Завершив знакомство с рукописью, издатель отложил ее, и, подперев кулаками подбородок, несколько минут отрешенно смотрел в узкое, похожее на застекленную бойницу, окно, у которого сидели де Брежи и д'Артаньян.

— Знаете, я начинаю видеть то, что вы описали. В моем воображении возникают степи, казацкая конница, военный лагерь из подвод… А замечу, что многим, очень многим, кто желает посвятить себя перу и чернильнице, это совершенно не удается. Вернее, они так и остаются слугами пера и чернильницы. Вы же можете стать слугой слова, потому что чувствуете его, потому что оно подвластно вам.

— Вы так считаете? — пробормотал Шевалье, окончательно смутившись и стараясь не поднимать головы, дабы не встречаться взглядом с кем-либо из новых друзей. — Слышать такое мне приходится впервые.

— Скажу больше, вы могли бы стать неплохим сочинителем литературных произведений. Ваш талант значительно изящнее, чем требуется для историографа. Но… — предостерегающе поднял указательный палец Клод Барбен, — поскольку вы снова отправляетесь в Польшу и у вас появится возможность побывать в казацких краях… Я верно понял вас, граф де Брежи, у господина Шевалье появится такая возможность?

— Даже если бы он решил избежать ее.

— В таком случае я не советовал бы решаться на публикацию вашего сочинения уже сейчас. Ради того, чтобы, предоставив мне рукопись после возвращения из Польши, вы, по существу, могли сразу же предоставить ее нашим потомкам, самой вечности.

— Я же говорил господину де Брежи, что ее рано показывать издателю, — еще более растерянно поддержал Барбена удрученный путешественник.

— Как и всякий, кто ознакомится с вашей рукописью, я готов согласиться, что вы глубоко познали быт казаков и татар. Но знаете, чего не хватает вашему сочинению? В нем нет людей, нет характеров. Вы не сумели описать хотя бы одно важное событие, благодаря которому перед читателем предстал бы кто-либо из казацких вождей, их сотники и старейшины. Вы так и не смогли литературно «увидеть» казаков в бою, во время празднества, в морском походе… А ведь все это крайне интересно для читателя.

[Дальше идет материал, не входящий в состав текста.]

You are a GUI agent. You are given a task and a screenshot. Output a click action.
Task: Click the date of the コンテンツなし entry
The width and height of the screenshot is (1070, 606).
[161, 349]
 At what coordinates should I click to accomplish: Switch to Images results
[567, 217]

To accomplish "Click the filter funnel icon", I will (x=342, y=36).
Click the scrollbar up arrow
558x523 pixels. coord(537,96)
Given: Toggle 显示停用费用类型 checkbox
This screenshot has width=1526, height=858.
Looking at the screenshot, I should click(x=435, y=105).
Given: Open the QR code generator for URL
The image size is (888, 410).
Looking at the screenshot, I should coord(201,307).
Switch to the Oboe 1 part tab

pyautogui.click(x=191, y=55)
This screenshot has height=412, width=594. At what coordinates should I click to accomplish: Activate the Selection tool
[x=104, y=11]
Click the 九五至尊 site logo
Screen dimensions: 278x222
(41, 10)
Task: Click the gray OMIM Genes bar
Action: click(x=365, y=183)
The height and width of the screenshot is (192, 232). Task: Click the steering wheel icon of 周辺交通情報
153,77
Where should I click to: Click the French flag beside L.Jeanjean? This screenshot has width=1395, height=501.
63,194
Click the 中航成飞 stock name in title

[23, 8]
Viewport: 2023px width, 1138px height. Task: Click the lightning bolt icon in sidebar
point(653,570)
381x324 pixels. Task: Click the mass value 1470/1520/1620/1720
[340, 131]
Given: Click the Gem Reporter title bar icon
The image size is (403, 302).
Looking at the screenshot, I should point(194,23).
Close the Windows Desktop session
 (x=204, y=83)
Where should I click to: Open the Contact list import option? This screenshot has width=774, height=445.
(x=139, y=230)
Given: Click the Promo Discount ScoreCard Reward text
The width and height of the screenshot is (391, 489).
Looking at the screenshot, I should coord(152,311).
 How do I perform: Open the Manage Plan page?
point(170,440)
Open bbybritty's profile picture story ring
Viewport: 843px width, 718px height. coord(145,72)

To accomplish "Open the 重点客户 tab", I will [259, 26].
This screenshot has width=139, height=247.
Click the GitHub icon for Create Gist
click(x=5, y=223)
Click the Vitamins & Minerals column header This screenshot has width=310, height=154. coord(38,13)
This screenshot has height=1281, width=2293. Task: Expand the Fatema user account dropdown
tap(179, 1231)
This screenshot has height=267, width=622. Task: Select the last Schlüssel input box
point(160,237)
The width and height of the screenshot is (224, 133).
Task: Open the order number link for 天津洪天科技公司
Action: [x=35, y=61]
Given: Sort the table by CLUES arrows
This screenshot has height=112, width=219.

— Пожалуй, вы правы, — согласился Шевалье.

— Возможно, для этого потребуется всего десять-двенадцать новых страниц, не более. Но это страницы, которые сделают вам честь не только как путешественнику, но и как литератору. Так что в путь, господин Шевалье, — Барбен вышел из-за стола и почти торжественно вручил рукопись ее автору. — Немедленно в путь. И знайте: я буду ждать вашего сочинения. Ждать с нетерпением.

— Весьма признателен вам, — наконец-то ожил Шевалье. Получив рукопись, он почувствовал себя как рыцарь, которому во время турнира великодушно вернули выбитую из руки шпагу.

— Мы все признательны вам за столь обстоятельную беседу, господин Барбен, — откланялся вслед за ним граф де Брежи. — Для литератора мудрое слово советника значит не меньше, чем для дипломата.

— Только не вздумайте брать рукопись с собой на Украину, — успел предупредить Клод Барбен прежде, чем Шевалье оказался за дверью конторы. — Пусть всегда остается в посольстве. Лично вы вполне можете погибнуть во время любого из своих путешествий. Рукопись же погибнуть не должна. Я хочу быть уверенным, что ваши друзья пришлют ее мне хотя бы в теперешнем виде.